Software Engineer, Modeling (Climate/Energy)

Oakland, California, United States | Full-time | Fully remote


In this role, you'll train, improve, analyze, and deploy ML models as part of our team working to estimate power plant emissions around the globe. This radical project is part of the Google AI Impact Challenge, a prestigious, action-oriented collaboration between Google AI,, WattTime, and other notable partners. The impact of this work has already caught the attention of Bloomberg, CleanTechnica, Grist and Vox.

It’s well known that fossil fuel emissions are the largest single driver of climate change, but less talked about are the millions of deaths each year from air pollution exposure. Although a few wealthy countries today currently track emissions with expensive continuous emissions monitoring systems, the vast majority of power plants worldwide are not continuously tracked, complicating environmental regulation and making advanced GHG control techniques impossible.

Our solution will combine different types of satellite imagery, as well as atmospheric chemistry datasets and real-time grid operations to complement and extend expensive, on-site power plant sensors with a global monitoring platform. With significant amounts of pollution going unreported, this work will combine a variety of different inputs, ML algorithms and AI techniques into a single project; satellite images will provide “eyes in the sky” to help ensure that power plant emissions have nowhere to hide.

The project is significantly underway: we have completed a proof of concept, established a working relationship with our incredible partners, and engaged in user outreach. Nonetheless, this role will require an entrepreneurial mindset in addition to world-class ML and AI expertise.  You will be joining the team as a senior developer who can both help manage the project timeline and requirements as well as be a technical contributor to our software that analyses and models large datasets.



Experience and skills can be gained in many different contexts. In one way or another, you have successfully navigated complex situations and developed and deployed the necessary tools  in your career that will help large energy users navigate innovative solutions to choose cleaner energy. 


  • Computer Science BS, or equivalent experience in a relevant field such as engineering, software development, physics, or data modeling.
  • 3+ years of full time development experience in a similar position
  • Practical experience using machine learning to model complicated systems
  • Experience working in a production software environment
  • Experience working with SQL databases and Python code
  • Prior experience giving day to day feedback with a development team to enhance the work and provide accountability.
  • Exceptional analytical skills: can think on your feet in high pressure situations
  • Exceptional listener and communicator: you ask questions, you seek out new information, you articulate complex points clearly and concisely
  • Resourcefulness: you’re equally comfortable coming up with ways to make it work as you are asking for what you need
  • Growth mindset: if you don’t know the answer now, you’re excited to learn
  • Impact driven: you do the boring work with as much attention and vigor as the fun stuff


  • Experience working with pandas, matplotlib or other graphing libraries like plotly.
  • Prior experience working with power grid, emissions and/ or energy data
  • Experience working on a project involving remote sensing 



  • Remote location in the U.S. Remote work location is required thru the pandemic. WattTime headquarters are in Oakland, CA. 
  • Authorized to work in the United States
  • Full time role with salary and benefits: $125,000 - $145,000
  • Application Deadline: February 11, 2021 
  • Send responses to the following: 
    1. What data science/engineering teams have you led before? How did you help different people on your team achieve success?
    2. What systems have you modeled before? If you haven’t modeled systems before, what are some of the problems you’ve solved in software?

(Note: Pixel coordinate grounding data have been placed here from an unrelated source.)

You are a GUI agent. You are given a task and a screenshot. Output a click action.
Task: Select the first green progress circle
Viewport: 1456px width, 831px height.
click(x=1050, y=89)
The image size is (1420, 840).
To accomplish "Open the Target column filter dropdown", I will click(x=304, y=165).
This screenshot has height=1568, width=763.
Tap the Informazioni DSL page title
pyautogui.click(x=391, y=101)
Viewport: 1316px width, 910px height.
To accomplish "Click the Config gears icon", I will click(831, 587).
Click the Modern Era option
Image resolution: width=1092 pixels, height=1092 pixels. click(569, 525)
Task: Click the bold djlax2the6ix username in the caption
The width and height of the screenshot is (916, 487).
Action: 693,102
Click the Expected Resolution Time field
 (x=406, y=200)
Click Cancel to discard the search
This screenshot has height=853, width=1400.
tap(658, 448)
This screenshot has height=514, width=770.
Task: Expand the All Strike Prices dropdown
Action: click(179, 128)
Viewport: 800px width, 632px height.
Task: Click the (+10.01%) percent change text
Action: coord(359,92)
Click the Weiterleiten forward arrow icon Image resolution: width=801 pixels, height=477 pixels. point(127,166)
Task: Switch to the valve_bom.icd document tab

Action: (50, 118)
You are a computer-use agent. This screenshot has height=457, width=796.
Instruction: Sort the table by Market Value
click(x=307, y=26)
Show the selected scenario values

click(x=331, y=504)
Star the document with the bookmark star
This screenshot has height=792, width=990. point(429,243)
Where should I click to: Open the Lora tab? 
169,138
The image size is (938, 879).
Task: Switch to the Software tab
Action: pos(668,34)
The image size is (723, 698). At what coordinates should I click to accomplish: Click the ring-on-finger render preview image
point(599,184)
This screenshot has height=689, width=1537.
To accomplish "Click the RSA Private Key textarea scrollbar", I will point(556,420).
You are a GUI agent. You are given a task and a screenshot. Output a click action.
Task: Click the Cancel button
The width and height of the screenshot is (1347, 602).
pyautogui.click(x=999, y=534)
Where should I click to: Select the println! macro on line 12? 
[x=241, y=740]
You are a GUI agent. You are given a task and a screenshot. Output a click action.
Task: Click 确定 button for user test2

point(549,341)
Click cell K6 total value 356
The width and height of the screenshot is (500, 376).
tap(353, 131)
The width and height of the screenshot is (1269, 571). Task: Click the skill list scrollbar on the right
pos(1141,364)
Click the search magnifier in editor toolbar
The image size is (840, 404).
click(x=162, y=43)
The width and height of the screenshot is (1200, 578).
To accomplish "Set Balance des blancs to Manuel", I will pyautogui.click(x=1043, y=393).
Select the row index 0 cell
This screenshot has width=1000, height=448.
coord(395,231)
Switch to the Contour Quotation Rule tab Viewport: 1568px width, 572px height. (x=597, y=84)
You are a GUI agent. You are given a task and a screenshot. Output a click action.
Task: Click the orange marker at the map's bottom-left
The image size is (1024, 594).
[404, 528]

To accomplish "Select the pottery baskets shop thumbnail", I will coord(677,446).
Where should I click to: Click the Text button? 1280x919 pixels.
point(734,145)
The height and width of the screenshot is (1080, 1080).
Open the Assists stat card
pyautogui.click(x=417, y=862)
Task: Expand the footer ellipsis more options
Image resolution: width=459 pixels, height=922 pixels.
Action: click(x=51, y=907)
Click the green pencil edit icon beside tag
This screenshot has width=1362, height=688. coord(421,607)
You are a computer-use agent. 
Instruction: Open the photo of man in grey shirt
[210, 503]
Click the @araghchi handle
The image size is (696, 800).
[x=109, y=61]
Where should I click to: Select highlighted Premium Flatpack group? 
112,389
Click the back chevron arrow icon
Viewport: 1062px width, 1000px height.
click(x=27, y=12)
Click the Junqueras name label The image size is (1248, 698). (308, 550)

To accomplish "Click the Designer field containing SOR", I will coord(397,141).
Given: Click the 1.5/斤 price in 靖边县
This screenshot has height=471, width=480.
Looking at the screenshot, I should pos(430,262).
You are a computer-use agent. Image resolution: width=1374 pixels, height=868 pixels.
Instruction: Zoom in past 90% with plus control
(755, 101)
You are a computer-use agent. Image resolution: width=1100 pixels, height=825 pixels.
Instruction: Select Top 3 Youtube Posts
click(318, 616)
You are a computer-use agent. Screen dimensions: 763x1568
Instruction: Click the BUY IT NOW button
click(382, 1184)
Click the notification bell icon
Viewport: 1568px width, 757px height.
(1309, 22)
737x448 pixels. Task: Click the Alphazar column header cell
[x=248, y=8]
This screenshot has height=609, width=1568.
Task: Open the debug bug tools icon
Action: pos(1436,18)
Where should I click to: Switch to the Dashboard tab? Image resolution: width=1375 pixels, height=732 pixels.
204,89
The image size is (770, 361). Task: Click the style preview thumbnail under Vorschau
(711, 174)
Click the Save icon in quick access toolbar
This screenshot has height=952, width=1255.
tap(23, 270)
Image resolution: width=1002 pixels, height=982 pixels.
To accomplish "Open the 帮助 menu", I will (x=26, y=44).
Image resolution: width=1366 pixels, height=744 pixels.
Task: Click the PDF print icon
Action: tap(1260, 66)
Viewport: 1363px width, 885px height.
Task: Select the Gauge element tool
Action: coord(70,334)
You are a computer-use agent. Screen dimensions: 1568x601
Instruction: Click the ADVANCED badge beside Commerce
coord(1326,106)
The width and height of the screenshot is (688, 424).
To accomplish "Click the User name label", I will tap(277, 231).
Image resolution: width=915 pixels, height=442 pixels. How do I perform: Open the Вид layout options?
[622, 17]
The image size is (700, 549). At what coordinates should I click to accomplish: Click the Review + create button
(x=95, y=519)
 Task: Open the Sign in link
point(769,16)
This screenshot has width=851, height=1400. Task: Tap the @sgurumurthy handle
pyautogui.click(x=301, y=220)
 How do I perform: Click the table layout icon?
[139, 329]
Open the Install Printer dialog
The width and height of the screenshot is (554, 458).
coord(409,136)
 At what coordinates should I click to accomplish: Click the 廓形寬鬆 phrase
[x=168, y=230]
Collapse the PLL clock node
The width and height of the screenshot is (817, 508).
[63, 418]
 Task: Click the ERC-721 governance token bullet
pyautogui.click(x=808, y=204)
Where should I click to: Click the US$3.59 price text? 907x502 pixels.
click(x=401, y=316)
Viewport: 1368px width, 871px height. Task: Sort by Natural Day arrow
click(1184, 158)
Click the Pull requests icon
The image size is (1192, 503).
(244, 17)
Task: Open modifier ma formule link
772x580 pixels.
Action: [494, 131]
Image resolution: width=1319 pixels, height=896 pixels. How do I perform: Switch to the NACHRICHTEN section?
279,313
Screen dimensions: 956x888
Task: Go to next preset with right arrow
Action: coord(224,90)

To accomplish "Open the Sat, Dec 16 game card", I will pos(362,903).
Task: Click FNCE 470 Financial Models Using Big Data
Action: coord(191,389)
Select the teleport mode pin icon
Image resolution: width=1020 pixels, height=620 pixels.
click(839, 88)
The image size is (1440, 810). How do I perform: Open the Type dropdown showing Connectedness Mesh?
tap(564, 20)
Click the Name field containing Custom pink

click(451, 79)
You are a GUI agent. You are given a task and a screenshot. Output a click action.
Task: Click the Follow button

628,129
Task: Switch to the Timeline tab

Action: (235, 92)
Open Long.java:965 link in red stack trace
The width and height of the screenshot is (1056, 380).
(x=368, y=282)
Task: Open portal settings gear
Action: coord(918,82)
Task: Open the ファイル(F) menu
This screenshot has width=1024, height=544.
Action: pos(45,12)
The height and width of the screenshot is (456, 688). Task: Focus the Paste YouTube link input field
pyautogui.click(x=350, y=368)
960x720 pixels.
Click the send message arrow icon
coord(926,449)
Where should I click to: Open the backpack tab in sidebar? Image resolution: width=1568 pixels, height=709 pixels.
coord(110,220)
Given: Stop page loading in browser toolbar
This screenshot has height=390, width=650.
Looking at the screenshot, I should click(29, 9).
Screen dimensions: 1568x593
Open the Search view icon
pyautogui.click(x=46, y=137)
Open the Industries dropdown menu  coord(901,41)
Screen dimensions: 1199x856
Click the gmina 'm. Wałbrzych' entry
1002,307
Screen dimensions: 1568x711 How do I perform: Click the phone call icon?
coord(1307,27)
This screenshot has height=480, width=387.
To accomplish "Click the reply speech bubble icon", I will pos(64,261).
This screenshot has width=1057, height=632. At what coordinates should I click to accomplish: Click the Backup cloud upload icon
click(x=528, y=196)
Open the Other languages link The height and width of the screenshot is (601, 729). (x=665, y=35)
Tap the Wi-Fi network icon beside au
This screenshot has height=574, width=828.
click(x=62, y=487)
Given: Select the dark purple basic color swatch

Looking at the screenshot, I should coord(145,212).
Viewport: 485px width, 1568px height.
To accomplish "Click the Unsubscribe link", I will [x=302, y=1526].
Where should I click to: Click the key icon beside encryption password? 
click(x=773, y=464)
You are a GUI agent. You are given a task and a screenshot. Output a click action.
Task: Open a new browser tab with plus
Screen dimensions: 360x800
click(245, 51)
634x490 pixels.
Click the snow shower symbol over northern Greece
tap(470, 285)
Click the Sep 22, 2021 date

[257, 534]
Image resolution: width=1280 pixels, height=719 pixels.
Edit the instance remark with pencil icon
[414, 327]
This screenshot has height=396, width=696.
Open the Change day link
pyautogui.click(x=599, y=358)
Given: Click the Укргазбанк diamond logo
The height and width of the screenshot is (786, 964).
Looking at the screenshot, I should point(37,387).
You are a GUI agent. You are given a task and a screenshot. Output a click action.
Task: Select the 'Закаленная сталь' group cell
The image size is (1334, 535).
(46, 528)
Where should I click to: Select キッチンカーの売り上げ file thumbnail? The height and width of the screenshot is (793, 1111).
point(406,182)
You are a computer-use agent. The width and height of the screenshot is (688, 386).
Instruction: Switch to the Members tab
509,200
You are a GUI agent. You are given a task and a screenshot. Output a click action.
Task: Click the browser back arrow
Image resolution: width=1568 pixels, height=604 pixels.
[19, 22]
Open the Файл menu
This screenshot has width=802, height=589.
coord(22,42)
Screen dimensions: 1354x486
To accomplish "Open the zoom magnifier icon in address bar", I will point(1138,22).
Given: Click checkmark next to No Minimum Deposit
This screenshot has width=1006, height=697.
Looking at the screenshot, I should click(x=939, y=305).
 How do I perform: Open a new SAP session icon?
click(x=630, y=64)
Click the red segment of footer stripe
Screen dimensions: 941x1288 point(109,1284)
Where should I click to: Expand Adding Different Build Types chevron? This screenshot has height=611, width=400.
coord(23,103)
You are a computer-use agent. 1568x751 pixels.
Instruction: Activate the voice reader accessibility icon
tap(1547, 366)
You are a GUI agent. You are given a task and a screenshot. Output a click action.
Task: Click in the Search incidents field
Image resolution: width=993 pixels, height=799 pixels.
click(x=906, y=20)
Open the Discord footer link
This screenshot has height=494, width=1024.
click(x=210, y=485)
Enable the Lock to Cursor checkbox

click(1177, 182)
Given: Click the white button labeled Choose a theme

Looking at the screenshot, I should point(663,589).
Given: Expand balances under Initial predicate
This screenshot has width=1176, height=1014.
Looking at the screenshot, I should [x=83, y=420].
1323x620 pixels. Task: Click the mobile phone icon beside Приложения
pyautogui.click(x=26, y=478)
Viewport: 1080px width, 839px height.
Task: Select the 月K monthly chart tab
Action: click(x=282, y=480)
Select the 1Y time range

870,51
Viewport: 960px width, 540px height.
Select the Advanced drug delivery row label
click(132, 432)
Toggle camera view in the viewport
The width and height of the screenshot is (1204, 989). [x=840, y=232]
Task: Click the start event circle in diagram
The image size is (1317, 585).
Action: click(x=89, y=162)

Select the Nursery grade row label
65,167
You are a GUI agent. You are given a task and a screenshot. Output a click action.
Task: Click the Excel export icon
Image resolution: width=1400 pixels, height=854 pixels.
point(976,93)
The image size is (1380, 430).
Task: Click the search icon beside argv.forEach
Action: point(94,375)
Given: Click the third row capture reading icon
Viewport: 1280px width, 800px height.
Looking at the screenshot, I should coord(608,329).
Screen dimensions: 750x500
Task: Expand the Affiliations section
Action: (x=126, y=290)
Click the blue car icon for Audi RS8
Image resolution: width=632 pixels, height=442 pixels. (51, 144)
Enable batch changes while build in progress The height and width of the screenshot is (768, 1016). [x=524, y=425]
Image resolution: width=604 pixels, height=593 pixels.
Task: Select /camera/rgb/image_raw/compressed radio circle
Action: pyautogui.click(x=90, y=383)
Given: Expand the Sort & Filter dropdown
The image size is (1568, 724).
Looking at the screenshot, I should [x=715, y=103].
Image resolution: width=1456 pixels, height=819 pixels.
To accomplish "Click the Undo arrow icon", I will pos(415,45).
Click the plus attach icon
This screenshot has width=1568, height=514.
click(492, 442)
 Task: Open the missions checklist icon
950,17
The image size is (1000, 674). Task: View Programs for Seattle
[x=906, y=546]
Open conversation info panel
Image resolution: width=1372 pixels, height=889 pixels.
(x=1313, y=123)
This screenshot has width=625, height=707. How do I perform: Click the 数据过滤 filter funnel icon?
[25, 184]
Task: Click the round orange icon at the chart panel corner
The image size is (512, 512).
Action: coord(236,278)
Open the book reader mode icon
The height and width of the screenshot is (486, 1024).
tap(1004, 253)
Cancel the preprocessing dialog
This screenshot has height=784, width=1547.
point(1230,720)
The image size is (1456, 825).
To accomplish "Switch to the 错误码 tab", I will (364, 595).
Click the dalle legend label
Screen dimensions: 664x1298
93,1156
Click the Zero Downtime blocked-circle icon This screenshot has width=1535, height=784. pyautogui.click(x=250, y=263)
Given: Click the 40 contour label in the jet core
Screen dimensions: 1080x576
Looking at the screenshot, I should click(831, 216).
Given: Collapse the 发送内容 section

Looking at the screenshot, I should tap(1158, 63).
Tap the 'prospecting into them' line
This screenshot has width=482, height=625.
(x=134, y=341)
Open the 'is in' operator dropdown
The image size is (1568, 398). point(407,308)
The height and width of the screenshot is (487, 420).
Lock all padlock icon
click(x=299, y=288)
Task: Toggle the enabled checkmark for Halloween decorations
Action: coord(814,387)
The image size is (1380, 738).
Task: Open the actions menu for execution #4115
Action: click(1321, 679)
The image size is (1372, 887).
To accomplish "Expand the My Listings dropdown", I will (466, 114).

We are practical, results-driven change makers. We believe nothing has more potential for fast, world-changing impact than software. We embrace change. We are lean and adaptable. We never confuse mere growth with real impact. We are all personally, fiercely committed to our mission. We are quietly radical in unexpected ways. We have allies, not competitors. We trust in data and everyone’s voice being heard. We know diversity is central to success. We consider respect non-negotiable: there are no jerks here. We offer competitive benefits and professional development opportunities.

Unlike most start-ups, our team is backed by a host of more than 200 volunteers who contributed to our founding and are happy to support us in terms of advice, networking and perspective. We also sit within the RMI family which brings additional upside in terms of robust benefits, support, industry connections and credibility.

WattTime is an Equal Opportunity Employer (EOE) and does not discriminate on the basis of race, age, gender, disability, or sexual orientation or classification.



WattTime is a nonprofit with a software tech startup DNA, dedicated to giving everyone everywhere the power to choose clean energy. We invented Automated Emissions Reduction (AER), which allows utilities, IoT device and energy storage companies, and any end user to effortlessly reduce emissions from energy, when and where they happen. Our cutting-edge insights and algorithms, coupled with machine learning, can shift the timing of flexible electricity use to sync with times of cleaner energy and avoid times of dirtier energy. We sell solutions that make it easy for anyone to achieve emissions reductions without compromising cost and user experience. WattTime was founded by PhD researchers from the University of California, Berkeley, and in 2017 became a subsidiary of Rocky Mountain Institute. WattTime is a founding member of Climate TRACE, a global coalition working together to monitor nearly all human-caused GHG emissions worldwide independently and in real time.